I grew up watching Lloyd Bridges in Sea Hunt. Loved that sound of bubbling on the soundtrack, and those nasty run-ins with Moray Eels! So, when The Deadly Dream, a TV movie, came out in 1971, I had to watch. Even at the age of 14, I knew it was junk, but my friends and I found it amusing, and my nascent interest in surrealism was tickled by the premise of the confusion of reality and the dream. I caught up with Lloyd Bridges again in The Limping Man (1953) the double-feature on my DVD of The Scar.
Bridges plays a man returning to England to pick up with his war-time love after being stateside for six years. She’s a real dreamboat, and an actress to boot, but she doesn’t meet him at the airport as planned. As he walks from the plane, the man behind him asks for a light, they pause, and a sniper shoots the man dead! The corpse has a picture of Bridge’s lady friend on him, but that comes out later.

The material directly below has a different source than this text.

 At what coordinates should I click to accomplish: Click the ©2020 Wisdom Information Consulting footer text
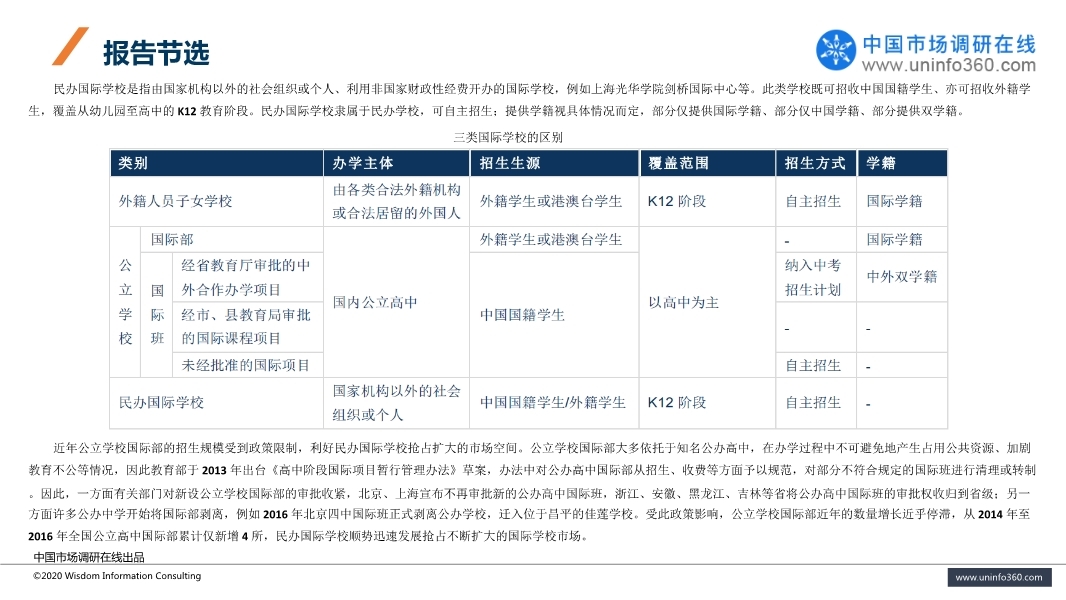click(x=117, y=576)
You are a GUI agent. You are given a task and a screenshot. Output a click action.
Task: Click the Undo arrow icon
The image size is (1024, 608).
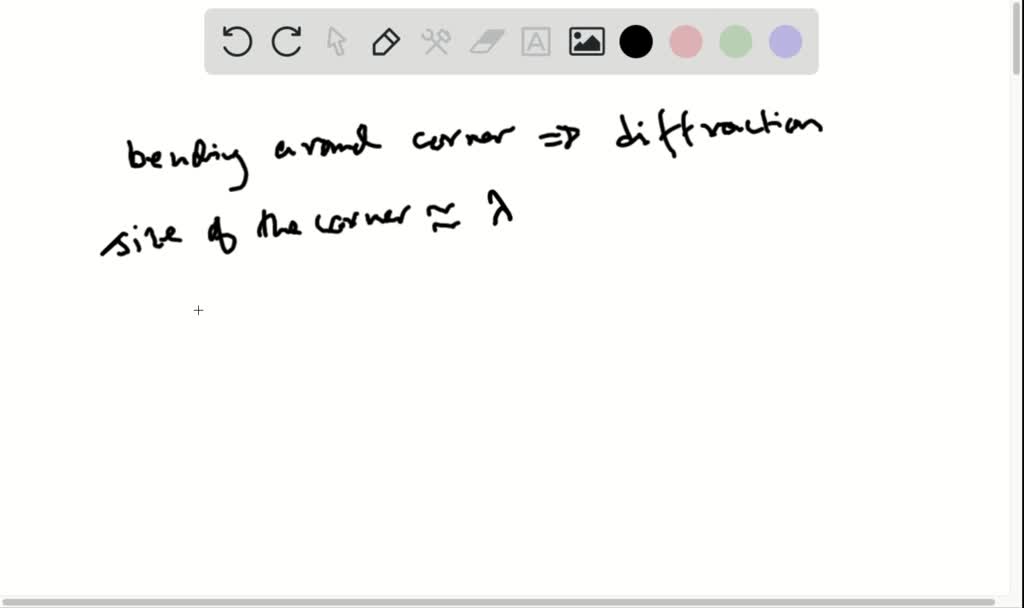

The film is a passable suspense story that seems ripped off from The 39 Steps, Hitchcock’s films in general, and The Third Man. Stylistically, it’s no great shakes, although I liked the sequence of shots below, as Bridges runs after a man he believes is implicated with the shooting. A little bit of noir-expressionism on the London riverside.
I enjoy films that show the seedy side of life in London in the 50s (Dance with a Stranger, Night and the City), and there was some of that here. The ending of the film is so unexpected and so outrageous, I didn’t know whether to laugh or smash my video screen. This is one case where I will keep completely mum so you can make your own unbiased judgment if you watch it!